Delino DeShields hit a delino drive way over the left field wall for his first ever home run. It couldn’t have come at a better time. It tied the game at 3-3 in the seventh, after six frustrating innings of stranded runner after stranded runner, waisting gift walk after gift walk, and an all too typical inability to punch home that tying run.

After the game, DeShields remarked, “We are coming together at a crucial part of the year. We have a lot of confidence.”

They didn’t come together until the late innings. Fortunately, Martin Perez kept them close enough to come to life in the end.

Because, all of a sudden in the eight, the entire offense awoke.

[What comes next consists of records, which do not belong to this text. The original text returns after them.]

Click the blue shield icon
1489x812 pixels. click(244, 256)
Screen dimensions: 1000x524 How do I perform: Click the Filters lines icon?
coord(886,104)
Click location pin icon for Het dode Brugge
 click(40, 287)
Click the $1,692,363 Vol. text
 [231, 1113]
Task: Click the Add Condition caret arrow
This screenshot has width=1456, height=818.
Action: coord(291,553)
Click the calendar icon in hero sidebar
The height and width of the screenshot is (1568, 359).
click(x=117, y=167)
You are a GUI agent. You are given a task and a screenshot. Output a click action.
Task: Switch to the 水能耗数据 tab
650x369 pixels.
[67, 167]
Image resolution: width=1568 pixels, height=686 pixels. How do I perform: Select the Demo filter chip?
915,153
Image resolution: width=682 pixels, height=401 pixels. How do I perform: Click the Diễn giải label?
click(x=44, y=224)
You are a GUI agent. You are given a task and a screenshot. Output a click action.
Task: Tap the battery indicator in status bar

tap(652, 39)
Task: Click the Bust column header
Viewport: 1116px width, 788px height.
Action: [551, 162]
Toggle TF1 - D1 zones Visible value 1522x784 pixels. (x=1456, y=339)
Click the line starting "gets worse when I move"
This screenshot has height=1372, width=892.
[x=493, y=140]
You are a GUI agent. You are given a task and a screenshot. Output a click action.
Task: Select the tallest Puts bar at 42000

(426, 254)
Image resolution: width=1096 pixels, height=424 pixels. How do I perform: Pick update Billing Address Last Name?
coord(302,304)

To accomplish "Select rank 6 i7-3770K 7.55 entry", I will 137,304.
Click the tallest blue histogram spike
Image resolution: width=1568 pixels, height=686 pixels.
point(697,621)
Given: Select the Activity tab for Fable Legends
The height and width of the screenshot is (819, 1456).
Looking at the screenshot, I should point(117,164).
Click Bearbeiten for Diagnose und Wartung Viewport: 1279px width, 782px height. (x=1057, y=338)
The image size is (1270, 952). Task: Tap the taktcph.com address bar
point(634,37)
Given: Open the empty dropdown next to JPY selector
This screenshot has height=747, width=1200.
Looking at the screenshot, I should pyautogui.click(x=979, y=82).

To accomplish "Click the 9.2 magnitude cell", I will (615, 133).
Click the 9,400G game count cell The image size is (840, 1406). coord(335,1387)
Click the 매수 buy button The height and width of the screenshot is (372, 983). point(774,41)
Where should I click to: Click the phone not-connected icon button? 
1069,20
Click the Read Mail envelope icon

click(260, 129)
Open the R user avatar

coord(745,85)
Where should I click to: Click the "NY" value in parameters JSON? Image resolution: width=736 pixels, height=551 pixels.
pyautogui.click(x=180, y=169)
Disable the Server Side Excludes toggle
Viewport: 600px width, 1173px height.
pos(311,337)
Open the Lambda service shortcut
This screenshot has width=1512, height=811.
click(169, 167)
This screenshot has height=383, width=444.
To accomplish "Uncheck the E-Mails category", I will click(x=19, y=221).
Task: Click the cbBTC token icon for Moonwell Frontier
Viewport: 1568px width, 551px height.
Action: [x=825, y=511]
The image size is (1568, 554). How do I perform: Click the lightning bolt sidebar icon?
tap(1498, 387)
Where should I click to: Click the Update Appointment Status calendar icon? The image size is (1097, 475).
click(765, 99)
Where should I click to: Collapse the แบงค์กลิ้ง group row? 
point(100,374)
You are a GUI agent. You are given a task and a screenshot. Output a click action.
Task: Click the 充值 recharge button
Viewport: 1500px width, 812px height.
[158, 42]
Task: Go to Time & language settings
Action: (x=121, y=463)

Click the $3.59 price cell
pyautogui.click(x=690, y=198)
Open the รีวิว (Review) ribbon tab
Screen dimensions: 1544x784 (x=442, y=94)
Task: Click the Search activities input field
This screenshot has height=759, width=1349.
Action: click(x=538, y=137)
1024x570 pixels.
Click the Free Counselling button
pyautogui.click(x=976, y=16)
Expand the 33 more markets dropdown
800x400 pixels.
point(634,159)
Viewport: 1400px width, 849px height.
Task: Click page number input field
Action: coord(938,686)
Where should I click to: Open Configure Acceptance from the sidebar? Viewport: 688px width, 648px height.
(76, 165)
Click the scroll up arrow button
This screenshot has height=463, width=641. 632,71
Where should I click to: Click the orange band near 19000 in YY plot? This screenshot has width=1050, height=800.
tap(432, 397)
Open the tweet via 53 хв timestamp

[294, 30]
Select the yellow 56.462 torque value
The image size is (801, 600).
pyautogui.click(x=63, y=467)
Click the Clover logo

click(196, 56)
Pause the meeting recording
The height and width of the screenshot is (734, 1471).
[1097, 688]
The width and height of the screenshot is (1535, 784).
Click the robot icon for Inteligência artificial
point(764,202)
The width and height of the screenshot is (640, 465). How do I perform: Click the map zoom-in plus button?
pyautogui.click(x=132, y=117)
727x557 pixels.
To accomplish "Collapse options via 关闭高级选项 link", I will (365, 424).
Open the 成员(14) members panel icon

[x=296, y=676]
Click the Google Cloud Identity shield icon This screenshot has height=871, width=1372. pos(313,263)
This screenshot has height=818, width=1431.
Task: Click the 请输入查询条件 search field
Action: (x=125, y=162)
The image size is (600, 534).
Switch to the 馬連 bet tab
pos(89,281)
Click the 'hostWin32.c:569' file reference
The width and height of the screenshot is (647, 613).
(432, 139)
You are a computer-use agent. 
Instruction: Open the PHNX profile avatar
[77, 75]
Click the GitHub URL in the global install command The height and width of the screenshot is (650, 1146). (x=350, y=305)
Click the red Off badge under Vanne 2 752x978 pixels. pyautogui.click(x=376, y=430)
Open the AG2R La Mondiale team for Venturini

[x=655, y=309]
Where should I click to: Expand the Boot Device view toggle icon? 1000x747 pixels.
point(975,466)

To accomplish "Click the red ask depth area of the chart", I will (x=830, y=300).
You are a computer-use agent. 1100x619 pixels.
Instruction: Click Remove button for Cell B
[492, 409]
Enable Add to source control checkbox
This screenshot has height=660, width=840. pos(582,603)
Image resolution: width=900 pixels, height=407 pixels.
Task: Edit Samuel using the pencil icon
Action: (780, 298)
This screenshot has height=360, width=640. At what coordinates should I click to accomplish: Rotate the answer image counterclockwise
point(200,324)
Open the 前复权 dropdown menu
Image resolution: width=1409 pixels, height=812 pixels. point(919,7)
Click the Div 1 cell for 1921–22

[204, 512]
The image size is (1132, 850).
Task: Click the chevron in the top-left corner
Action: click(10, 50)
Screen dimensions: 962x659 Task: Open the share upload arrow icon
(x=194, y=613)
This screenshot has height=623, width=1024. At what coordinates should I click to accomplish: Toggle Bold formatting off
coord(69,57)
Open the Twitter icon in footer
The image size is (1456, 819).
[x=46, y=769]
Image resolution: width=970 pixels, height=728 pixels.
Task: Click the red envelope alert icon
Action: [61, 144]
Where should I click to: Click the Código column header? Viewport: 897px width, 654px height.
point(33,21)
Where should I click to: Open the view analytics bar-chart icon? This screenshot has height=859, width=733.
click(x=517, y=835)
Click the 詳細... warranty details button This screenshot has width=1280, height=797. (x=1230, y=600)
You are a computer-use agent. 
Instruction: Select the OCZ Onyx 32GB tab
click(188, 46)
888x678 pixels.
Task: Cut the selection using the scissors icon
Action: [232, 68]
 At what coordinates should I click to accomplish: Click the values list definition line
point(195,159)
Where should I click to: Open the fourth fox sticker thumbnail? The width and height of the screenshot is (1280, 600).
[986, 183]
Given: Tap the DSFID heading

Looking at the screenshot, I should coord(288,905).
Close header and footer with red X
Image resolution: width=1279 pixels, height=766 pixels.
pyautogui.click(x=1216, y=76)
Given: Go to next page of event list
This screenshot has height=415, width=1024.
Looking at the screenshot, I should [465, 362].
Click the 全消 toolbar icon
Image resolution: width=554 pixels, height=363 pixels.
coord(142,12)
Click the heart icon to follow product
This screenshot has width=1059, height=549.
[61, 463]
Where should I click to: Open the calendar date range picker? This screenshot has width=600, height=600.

A single by Beltre, a single by Moreland, a sacrifice fly by Hamilton, and a single by Andrus scored two more to put the game away 5-3.

And in the end, a team that couldn’t win at home for the first three months of the season has now won 8 out of its last 9 at the Ballpark (after being a team that couldn’t lose on the road and losing four of six). Last night’s victory of Tampa Bay makes it two come from behind victories in a row.

DeShields is right. That is the kind of thing that can build confidence, which builds momentum, which builds winning streaks, which builds moving up in the standings, which builds confidence, which keeps the whole thing going.

But we have seen these quick reversals of fortunes before. It’s best not to get too excited about the Rangers or too depressed about them and just take the wins when they come.

We have seen the ups. Like an elevator, they are followed by the downs. The Rangers don’t seem to know what floor to get off on.